A Direct Message from UFC Fighter Sodiq "Super" Yusuff
It is for the one to three percent.
The person who does not just want to train Mixed Martial Arts.
The person who wants to compete. Who wants to fight. Who has a fire that will not go out.
If that is you — read every word of what follows.
It started with a 30-day free trial. A white belt. A two-hour bus ride each way. And a kid from PG County who would not quit. That kid went 9–0 as an amateur, earned his UFC contract live on Dana White's Contender Series, fought on the same pay-per-view card as Conor McGregor, reached the UFC Top 10, and competed on UFC 300. He is now building the next chapter of that story right here in Waldorf, Maryland — for the one to three percent who have that same fire.

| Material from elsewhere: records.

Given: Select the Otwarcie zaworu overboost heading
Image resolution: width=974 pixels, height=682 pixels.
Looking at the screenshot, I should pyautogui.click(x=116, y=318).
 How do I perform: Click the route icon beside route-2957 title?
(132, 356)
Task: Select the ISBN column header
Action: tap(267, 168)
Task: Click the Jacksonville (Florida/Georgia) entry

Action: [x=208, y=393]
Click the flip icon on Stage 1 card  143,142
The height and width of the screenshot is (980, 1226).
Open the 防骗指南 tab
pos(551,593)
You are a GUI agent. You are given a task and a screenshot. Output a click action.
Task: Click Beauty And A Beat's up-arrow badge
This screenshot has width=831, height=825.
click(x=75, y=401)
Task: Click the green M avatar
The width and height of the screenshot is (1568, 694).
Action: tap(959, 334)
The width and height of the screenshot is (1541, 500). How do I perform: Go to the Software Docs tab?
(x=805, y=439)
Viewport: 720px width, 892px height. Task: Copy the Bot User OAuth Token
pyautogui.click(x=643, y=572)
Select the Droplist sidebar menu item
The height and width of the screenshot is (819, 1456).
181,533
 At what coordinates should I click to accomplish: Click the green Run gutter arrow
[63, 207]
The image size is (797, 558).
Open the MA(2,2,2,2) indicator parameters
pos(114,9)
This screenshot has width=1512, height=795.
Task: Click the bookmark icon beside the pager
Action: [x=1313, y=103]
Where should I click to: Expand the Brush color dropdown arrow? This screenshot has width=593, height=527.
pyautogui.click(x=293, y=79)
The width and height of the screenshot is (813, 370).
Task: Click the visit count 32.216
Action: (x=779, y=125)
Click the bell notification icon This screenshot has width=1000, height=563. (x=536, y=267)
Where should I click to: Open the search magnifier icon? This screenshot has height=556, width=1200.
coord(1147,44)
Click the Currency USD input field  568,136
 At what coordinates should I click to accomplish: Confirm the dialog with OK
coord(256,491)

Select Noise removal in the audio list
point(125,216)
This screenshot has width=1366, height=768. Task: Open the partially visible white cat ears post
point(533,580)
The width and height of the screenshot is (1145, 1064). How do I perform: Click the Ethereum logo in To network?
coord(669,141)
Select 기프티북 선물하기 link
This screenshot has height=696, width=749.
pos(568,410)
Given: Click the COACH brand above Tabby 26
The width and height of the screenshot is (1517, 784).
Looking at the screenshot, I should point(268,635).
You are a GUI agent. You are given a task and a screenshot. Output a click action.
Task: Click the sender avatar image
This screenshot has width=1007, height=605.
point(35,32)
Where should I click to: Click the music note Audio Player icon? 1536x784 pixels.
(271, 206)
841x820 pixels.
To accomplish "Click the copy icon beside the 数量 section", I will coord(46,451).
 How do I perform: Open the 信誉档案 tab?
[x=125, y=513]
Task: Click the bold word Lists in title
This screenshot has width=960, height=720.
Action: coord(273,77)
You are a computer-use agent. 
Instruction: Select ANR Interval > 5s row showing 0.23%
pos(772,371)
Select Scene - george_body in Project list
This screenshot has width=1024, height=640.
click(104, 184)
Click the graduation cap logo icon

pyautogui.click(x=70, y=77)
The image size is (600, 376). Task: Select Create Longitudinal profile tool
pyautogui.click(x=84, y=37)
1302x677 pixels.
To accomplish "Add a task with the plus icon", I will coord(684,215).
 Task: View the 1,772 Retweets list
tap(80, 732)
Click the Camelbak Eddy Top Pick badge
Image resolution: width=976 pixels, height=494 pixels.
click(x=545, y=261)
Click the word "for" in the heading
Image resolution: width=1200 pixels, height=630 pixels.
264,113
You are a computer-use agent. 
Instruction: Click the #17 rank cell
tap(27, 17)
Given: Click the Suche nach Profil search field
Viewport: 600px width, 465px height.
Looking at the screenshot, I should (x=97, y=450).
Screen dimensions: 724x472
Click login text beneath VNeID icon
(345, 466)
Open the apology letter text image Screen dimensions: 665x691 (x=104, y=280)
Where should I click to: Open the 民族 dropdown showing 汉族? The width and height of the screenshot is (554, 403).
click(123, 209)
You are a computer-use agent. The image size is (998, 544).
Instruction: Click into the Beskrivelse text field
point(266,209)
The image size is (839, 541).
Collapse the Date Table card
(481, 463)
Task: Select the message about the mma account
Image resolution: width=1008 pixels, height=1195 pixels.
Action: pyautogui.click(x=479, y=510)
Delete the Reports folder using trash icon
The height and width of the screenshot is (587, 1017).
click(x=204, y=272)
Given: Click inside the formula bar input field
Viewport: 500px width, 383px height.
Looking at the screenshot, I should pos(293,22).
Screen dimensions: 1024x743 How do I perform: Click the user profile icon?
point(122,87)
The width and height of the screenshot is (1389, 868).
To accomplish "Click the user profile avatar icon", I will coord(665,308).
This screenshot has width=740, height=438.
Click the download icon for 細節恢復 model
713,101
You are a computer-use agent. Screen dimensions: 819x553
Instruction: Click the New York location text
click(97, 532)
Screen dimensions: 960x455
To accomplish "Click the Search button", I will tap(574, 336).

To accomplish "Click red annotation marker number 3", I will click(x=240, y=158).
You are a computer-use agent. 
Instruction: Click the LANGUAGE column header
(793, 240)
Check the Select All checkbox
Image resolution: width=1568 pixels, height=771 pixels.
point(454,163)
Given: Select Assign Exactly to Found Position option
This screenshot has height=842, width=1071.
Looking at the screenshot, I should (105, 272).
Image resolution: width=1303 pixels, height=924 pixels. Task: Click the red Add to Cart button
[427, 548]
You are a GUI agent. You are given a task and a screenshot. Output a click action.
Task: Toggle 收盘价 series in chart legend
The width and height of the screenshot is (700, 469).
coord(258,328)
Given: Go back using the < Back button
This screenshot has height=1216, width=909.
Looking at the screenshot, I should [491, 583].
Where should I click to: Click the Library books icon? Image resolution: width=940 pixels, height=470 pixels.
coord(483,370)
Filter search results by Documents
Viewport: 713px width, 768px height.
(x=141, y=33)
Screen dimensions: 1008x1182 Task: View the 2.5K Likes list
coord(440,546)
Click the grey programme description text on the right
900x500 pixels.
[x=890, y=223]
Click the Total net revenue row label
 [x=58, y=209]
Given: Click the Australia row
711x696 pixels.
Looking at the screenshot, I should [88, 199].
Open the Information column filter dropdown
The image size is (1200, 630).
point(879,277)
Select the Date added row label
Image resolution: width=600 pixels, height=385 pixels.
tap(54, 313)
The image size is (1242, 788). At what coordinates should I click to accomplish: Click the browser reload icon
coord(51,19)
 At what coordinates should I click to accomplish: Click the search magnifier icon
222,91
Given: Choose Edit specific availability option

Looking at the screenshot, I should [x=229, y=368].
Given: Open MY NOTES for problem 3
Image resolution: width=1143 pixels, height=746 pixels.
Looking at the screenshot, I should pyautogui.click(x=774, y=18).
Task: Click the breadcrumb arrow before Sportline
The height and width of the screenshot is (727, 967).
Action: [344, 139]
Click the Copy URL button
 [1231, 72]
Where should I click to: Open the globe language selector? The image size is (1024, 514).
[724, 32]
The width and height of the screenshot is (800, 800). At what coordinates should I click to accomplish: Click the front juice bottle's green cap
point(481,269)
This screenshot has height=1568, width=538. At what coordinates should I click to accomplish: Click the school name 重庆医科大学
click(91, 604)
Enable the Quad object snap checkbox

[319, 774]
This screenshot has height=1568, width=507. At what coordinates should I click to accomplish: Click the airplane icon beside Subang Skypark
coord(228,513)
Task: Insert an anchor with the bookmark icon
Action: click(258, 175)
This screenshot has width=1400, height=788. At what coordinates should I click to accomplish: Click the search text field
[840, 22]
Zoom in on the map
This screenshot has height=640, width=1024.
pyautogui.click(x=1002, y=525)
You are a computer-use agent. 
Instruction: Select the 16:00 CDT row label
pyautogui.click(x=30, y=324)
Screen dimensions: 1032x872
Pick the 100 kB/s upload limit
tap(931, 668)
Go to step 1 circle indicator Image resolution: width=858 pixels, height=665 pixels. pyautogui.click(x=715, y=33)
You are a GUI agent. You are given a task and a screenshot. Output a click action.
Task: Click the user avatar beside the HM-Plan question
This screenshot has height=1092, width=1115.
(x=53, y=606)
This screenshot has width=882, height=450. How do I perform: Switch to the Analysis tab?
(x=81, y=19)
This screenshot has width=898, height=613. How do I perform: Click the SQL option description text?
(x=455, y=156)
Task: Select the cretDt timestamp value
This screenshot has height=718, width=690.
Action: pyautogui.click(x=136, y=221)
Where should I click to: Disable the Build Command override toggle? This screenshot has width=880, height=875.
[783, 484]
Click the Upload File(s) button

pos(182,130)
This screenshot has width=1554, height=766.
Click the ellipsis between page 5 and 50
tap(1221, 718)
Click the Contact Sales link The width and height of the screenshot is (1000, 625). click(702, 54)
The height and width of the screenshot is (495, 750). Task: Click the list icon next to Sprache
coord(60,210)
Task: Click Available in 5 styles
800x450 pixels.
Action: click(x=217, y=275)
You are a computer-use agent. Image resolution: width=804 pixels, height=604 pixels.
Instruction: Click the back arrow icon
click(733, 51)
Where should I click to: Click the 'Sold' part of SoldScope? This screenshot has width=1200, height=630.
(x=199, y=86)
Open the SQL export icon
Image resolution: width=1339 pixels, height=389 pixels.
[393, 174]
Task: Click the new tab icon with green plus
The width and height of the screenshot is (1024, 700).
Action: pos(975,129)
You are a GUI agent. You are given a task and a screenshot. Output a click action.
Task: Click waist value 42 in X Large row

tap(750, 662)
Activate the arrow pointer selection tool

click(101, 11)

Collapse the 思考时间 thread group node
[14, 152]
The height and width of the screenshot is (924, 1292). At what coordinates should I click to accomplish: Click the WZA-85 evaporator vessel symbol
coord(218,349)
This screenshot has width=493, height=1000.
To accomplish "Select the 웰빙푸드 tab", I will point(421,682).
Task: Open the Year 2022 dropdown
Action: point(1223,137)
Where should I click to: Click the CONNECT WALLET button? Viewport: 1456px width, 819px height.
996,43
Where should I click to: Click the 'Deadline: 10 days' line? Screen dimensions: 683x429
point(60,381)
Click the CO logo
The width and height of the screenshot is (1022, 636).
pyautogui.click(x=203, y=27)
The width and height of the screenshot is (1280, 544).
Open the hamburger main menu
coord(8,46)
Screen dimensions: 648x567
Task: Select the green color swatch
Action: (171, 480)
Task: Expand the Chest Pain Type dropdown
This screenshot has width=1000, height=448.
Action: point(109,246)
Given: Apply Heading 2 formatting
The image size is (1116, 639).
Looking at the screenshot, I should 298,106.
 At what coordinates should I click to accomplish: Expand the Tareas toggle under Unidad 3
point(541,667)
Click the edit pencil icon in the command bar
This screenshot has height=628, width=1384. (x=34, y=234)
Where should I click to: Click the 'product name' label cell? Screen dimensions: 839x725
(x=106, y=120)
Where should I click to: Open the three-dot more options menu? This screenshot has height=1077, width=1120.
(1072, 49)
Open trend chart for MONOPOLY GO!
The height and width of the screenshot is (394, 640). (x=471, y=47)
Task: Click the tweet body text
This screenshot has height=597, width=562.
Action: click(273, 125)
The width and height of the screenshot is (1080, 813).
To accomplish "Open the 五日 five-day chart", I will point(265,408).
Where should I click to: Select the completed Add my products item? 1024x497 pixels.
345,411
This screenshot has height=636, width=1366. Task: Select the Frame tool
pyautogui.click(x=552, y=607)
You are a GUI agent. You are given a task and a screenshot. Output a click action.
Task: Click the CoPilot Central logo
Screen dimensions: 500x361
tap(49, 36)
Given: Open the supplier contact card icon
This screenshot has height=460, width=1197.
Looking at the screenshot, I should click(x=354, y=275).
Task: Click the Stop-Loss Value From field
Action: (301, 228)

I want to talk to a very specific person right now. Not everyone who trains Mixed Martial Arts. Not the person who wants to get fit. Not the parent enrolling their child. Those people are all welcome here.
But this page is not for them. This page is for you.
The person who watches a UFC card and does not just see a fight. You see a path. You see people who were once where you are and figured out how to get there. And something in you says — I could do that. I want to do that. I am going to do that.
It does not matter if you have been training already or have not started yet. What matters is whether the fire is real. Because if it is — the exact story that could become yours is what I am about to tell you.
Octagon · The Path Leads Here
I was eighteen years old. Sitting in front of a screen watching Joe Rogan. And I heard something that stopped me cold. The UFC was coming to Washington DC.
I looked up the card. I saw a name — Mike Easton. Mike "The Hulk" Easton. A fighter from right here in the DMV competing at the highest level of the sport in the world. I started searching. How did he get there? Where did he train?
Every search led to the same place. Lloyd Irvin's Martial Arts Academy. Camp Springs, Maryland.
I had a dream of making it to the UFC. I did not have a plan. I did not have connections. I did not have a professional record. I had a dream and a Google search that had just shown me where the door was.
I walked through that door on a 30-day free trial. The same free trial being offered to you right now on this page.
Master Lloyd Irvin is a UFC Hall of Fame coach. Since October 2005 — over 21 consecutive years — Team Lloyd Irvin has had fighters competing in the UFC without interruption. A proven pipeline to the highest level of the sport.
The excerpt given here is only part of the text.